* **Provided passage**:
--- START ---

Hess recounts how he then considered—and studied for—the priesthood but ultimately concluded his vocation was to “faithfully live the single life” in chastity. [Good discernment]

But some “apostate” priests (mostly in their 50s and 60s) still try to convince him, even from within the Confessional, that God wanted him to reactivate his homosexuality. These men were not helping him, he writes. “As someone who suffered in the state of mortal sin for many years, I assure you that there is no happiness outside of the moral order.” [Well this is just mortifying but is another data point confirming what many of us already know. So many priests are morally lost themselves and unable or unwilling to give direction to others in the right practice of virtue. How many of those priests who advised this man to return to his former life of sin are themselves lost in the same sin and give such counsel as a perverse means of assuaging their own consciences is again something known only to God, but the number is probably frightfully high.]

The man who has helped him was his bishop, who let him leave the Church so he could return to it. “While some malign Archbishop Burke for his fidelity to God, Church and all souls, I say that he is a true shepherd of the faithful and a present day Athanasius,” Hess wrote.

--- END ---

* **Source material**:
--- START ---

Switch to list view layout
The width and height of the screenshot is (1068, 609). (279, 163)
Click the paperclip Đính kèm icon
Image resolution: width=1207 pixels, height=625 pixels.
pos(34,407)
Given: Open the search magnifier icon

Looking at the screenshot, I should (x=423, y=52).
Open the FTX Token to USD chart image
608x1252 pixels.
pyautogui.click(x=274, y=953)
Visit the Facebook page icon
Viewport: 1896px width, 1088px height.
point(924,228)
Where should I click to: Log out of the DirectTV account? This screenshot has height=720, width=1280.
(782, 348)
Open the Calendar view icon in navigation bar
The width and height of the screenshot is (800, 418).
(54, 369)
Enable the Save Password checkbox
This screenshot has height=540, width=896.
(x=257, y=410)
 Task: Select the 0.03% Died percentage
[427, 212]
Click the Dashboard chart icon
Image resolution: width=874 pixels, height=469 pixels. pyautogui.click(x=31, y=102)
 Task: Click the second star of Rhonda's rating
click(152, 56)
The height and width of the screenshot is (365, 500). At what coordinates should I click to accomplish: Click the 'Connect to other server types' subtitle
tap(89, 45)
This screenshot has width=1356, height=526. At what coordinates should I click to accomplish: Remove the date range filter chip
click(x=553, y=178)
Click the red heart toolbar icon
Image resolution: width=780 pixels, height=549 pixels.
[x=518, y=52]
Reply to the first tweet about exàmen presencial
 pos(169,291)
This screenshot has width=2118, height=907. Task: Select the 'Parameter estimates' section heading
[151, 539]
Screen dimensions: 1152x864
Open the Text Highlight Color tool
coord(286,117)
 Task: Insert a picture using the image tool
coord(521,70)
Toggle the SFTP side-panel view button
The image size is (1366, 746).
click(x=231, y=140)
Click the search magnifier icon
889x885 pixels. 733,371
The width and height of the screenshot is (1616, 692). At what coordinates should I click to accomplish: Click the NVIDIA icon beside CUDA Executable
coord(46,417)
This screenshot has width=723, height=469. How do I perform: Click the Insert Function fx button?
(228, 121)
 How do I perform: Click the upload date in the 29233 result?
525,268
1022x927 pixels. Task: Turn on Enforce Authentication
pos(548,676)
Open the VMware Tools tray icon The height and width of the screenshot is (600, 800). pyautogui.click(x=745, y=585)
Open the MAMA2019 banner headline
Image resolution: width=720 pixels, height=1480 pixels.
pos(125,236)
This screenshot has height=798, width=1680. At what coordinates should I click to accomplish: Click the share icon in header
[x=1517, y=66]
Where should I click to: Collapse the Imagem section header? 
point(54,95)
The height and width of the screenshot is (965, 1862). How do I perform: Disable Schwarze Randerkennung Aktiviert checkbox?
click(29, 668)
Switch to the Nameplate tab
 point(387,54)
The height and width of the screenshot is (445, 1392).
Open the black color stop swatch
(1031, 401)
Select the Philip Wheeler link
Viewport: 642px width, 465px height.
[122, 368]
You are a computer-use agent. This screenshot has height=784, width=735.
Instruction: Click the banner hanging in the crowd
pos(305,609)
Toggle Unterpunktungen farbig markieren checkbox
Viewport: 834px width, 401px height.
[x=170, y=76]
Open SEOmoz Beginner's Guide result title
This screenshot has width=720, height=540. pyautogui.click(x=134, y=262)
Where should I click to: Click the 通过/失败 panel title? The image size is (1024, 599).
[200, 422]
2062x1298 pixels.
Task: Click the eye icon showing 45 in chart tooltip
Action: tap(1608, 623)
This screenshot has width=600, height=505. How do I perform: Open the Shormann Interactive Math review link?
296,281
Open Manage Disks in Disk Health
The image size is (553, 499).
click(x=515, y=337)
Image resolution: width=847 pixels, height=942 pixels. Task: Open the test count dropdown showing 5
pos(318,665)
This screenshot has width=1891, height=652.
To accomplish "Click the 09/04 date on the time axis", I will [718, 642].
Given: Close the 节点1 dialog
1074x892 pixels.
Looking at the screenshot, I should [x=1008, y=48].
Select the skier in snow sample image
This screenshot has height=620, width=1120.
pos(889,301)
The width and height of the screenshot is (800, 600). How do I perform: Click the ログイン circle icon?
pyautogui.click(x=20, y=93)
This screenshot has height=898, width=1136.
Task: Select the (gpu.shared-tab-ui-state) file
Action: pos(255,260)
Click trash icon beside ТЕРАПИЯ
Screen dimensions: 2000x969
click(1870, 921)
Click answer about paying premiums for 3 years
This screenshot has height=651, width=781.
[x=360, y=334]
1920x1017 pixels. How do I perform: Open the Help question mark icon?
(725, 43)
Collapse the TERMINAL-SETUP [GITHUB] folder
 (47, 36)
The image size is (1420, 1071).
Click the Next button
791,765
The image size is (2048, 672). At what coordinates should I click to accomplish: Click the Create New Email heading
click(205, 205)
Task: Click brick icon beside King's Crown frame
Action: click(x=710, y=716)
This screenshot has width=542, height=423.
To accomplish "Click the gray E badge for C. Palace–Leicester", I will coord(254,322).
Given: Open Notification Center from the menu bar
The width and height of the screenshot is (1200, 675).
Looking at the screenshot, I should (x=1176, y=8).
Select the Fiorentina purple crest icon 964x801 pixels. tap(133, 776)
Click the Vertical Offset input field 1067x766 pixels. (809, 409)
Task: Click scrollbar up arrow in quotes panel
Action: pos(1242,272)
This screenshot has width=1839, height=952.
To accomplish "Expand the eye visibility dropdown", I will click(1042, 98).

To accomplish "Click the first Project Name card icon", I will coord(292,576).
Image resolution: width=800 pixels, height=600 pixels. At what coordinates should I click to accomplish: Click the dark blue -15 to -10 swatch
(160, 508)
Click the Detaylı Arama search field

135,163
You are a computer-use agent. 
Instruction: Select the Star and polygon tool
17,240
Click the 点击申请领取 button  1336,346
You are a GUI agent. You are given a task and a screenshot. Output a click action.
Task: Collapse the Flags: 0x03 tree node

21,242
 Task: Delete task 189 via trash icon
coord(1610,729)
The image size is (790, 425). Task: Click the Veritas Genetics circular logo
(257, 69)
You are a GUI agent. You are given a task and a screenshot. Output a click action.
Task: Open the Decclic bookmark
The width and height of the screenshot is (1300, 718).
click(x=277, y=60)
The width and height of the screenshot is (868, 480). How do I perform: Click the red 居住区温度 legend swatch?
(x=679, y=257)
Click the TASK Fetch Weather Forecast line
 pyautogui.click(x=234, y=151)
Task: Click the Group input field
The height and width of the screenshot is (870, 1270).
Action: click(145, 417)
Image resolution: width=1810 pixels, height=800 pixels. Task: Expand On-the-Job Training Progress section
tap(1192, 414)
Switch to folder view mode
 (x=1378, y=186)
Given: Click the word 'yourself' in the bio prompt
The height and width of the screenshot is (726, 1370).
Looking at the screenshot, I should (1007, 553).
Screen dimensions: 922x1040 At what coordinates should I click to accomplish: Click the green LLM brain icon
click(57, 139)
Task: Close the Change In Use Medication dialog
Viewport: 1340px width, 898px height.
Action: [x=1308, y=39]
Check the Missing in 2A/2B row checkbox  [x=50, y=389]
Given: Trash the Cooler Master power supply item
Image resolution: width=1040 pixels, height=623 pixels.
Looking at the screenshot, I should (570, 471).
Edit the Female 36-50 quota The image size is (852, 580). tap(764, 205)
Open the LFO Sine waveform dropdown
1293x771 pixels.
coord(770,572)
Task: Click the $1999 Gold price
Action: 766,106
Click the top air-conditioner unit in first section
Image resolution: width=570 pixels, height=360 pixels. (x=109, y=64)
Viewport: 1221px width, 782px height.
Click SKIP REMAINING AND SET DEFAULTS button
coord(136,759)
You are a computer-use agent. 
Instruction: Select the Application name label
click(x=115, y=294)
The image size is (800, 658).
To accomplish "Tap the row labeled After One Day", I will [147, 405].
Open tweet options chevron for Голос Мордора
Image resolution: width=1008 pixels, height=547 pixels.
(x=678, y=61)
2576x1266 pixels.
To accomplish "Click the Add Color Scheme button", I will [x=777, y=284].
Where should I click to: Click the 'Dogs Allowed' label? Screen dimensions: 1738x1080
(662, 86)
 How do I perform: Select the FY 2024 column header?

--- END ---

* **Action item A**: In the passage about Hess, what ages are most of the "apostate" priests?
* **Action item B**: Rewrite the paragraph of the passage about Hess that begins "The man who has helped him" more briefly, keeping its main facts.

* **Your response A**: They are mostly in their 50s and 60s.

* **Your response B**: Hess was helped by his bishop, who let him leave the Church so that he could return to it. Hess wrote that, although some malign Archbishop Burke for his fidelity to God, the Church and all souls, Burke is a true shepherd of the faithful and a present-day Athanasius.